O Ministério da Saúde e o Centro de Controle e Prevenção de Doenças Transmissíveis dos Estados Unidos (CDC, na sigla em inglês) iniciaram nesta terça-feira (16) um estudo de controle de microcefalia relacionada ao zika vírus. A pesquisa é desenvolvida na Paraíba e conta com a participação de 17 técnicos do CDC e nove do ministério, além de técnicos do governo do Estado.

O anúncio do início do estudo foi feito pelo ministro da Saúde, Marcelo Castro, durante reunião, em Brasília, com 24 embaixadores de estados integrantes da União Europeia. Ainda segundo o Ministério da Saúde, a pesquisa tem como objetivo estimar a proporção de recém-nascidos com microcefalia associada ao zika e os riscos provocados pela infecção.

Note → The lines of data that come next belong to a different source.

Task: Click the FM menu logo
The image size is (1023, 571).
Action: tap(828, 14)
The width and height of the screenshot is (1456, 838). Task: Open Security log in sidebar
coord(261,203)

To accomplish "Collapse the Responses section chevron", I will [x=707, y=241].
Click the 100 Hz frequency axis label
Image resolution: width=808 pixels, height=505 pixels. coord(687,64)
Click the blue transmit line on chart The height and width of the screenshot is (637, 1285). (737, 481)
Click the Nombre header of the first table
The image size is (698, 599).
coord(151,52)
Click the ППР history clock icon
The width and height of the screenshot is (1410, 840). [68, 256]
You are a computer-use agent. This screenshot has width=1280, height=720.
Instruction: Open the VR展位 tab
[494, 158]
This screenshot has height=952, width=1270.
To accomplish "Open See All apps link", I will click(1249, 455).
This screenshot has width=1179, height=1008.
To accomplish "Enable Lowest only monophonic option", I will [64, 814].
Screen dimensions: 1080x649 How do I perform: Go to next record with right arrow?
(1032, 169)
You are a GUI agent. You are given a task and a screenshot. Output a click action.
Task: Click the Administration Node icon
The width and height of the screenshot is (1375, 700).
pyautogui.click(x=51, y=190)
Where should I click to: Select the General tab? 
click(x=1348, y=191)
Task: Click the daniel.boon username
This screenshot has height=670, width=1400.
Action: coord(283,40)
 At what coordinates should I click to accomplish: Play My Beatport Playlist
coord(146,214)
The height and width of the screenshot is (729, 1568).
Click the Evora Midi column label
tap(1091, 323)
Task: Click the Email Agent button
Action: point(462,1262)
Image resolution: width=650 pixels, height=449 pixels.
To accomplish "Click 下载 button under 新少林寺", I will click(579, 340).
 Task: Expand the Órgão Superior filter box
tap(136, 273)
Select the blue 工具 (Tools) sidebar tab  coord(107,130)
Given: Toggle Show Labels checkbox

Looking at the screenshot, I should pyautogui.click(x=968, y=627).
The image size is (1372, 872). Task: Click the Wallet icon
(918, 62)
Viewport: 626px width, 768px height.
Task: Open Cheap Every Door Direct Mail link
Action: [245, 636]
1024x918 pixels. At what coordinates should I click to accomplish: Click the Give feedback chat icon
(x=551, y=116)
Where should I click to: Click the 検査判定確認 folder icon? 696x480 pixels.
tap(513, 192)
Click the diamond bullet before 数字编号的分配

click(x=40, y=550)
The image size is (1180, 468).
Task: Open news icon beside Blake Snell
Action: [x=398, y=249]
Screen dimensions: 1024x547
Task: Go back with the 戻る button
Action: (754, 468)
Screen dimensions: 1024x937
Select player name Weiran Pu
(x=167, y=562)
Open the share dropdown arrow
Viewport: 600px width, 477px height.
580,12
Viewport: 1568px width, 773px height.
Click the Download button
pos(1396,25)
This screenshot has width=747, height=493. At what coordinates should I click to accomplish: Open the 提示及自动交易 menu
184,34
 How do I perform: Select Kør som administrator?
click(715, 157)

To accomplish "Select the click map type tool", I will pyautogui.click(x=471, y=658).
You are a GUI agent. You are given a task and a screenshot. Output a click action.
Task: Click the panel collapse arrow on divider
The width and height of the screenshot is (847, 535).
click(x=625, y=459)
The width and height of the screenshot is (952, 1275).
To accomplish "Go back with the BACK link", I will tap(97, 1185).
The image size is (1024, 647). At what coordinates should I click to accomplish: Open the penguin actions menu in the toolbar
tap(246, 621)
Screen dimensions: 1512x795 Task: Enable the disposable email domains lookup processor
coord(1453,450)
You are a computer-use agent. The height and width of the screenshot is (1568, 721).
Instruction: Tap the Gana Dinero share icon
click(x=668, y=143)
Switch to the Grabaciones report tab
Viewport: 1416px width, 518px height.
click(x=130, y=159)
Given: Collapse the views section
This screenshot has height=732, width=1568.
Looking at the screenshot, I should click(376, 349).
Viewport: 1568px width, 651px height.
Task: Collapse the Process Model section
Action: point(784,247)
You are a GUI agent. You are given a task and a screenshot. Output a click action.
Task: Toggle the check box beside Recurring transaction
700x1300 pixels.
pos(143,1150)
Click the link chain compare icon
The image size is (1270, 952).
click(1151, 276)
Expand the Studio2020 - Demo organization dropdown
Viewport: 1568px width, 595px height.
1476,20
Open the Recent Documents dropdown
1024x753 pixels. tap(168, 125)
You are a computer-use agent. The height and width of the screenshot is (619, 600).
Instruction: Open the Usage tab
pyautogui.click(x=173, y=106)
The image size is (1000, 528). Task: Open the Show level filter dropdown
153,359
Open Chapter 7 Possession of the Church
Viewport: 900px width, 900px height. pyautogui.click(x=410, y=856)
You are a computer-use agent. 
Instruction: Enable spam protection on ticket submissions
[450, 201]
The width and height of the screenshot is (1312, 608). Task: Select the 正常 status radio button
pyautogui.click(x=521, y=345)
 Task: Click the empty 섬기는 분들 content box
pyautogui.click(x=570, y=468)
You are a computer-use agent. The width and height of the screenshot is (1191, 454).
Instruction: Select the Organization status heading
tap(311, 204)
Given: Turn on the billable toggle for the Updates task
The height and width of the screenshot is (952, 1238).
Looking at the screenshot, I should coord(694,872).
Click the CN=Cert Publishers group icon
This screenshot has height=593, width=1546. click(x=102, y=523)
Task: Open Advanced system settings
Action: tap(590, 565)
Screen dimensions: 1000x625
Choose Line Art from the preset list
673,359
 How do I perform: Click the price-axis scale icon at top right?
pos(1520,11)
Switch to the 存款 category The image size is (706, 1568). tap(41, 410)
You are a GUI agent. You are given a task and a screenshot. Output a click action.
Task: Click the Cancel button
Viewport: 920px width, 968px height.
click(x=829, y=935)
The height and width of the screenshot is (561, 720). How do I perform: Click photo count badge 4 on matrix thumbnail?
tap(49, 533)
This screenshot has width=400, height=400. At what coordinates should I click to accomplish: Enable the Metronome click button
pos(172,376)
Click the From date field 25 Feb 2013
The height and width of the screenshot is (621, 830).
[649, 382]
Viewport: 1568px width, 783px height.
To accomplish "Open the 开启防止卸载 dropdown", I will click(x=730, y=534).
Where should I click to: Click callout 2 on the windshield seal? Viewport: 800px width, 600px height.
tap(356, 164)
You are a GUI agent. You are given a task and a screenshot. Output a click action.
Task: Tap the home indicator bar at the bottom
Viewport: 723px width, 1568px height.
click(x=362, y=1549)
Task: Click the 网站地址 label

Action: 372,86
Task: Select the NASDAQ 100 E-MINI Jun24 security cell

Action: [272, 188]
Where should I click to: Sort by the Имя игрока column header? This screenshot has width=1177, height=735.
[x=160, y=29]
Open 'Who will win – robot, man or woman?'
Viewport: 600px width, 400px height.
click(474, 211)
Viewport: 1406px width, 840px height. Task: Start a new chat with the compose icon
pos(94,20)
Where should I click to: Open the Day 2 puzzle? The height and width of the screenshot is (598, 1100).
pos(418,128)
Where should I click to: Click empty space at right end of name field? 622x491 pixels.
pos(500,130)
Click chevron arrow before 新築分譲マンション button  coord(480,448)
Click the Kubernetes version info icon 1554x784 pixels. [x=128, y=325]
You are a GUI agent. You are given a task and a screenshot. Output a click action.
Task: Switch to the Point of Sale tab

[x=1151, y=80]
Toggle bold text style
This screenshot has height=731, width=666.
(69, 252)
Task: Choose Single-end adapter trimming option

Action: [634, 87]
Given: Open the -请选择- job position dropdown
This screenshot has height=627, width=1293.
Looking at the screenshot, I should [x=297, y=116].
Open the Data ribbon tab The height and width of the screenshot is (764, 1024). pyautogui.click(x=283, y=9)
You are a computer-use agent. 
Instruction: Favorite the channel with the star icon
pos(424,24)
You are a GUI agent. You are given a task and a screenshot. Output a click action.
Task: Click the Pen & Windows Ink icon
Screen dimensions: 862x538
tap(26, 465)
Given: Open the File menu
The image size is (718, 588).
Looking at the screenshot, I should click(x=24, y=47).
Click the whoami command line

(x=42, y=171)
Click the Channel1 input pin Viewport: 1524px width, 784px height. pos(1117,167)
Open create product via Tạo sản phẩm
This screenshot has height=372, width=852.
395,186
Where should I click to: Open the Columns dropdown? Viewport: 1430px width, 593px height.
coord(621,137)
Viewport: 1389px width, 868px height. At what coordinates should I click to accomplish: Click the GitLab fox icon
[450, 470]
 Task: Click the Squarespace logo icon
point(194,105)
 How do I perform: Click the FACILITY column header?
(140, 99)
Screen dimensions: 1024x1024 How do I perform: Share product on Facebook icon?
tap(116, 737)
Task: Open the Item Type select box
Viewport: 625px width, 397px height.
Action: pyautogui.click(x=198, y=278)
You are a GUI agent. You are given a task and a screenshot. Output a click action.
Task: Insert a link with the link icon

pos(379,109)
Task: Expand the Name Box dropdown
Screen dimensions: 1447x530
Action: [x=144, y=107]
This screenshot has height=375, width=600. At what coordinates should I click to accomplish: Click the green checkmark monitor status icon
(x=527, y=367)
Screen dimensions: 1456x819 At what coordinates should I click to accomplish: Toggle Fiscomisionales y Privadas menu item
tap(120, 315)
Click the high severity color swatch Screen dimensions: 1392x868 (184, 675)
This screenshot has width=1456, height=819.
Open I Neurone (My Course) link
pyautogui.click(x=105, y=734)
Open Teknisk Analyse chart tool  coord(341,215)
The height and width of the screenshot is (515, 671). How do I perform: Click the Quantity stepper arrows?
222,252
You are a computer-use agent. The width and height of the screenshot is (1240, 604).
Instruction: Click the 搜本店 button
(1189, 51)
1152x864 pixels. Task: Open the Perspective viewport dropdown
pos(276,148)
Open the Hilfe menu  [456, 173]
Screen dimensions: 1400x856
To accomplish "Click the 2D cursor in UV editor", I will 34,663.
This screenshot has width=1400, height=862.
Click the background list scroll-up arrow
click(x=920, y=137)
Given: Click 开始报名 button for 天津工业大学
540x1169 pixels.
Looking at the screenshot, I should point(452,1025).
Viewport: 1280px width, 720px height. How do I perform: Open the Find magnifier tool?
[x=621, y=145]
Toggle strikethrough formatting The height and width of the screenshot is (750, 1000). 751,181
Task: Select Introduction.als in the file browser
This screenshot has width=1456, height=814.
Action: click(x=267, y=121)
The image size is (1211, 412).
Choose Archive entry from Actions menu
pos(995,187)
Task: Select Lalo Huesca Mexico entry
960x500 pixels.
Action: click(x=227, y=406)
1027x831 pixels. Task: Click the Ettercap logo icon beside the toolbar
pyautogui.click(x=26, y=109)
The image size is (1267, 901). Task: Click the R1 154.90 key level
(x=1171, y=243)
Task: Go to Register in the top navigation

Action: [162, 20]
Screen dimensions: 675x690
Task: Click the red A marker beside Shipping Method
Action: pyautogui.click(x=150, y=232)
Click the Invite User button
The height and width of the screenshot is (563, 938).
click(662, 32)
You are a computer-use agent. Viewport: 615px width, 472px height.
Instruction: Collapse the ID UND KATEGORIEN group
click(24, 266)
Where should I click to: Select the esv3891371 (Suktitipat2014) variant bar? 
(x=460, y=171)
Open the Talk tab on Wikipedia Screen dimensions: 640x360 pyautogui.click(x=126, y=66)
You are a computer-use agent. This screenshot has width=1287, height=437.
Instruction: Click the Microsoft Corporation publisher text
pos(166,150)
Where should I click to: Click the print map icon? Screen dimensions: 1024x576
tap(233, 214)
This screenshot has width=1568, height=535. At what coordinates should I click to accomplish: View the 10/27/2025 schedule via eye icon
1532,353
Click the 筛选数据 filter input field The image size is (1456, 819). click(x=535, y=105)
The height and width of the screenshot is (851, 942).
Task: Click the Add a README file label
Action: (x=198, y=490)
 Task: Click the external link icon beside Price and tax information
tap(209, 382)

Por meio de nota, o ministério informou que a equipe do CDC já desembarcou no Brasil para dar início ao trabalho de pesquisa. Serão feitas reuniões com autoridades locais, além de entrevistas e coleta de amostras de sangue para exames complementares de zika e doenças como citomegalovírus e toxoplasmose.

Mulheres

O trabalho, de acordo com o comunicado, será realizado durante 50 dias com a coleta de informações de mulheres que tiveram bebês com ou sem microcefalia recentemente na Paraíba. Para cada caso com microcefalia, serão escolhidas três mães da mesma região cujo bebê não tem a doença. A expectativa é que cerca de 800 pacientes sejam avaliados. O estudo deve ser concluído em abril.

Dados da Ministério da Saúde mostram que a Paraíba é o segundo Estado com o maior número de casos suspeitos de microcefalia associada ao zika, atrás apenas de Pernambuco. O Estado notificou 756 casos, sendo 54 confirmados, 275 descartados e 427 em investigação.

Nos próximos dias 23 e 24, a diretora-geral da Organização Mundial da Saúde, Margaret Chan, visita o Brasil para acompanhar os esforços do governo no combate zika víruse à microcefalia.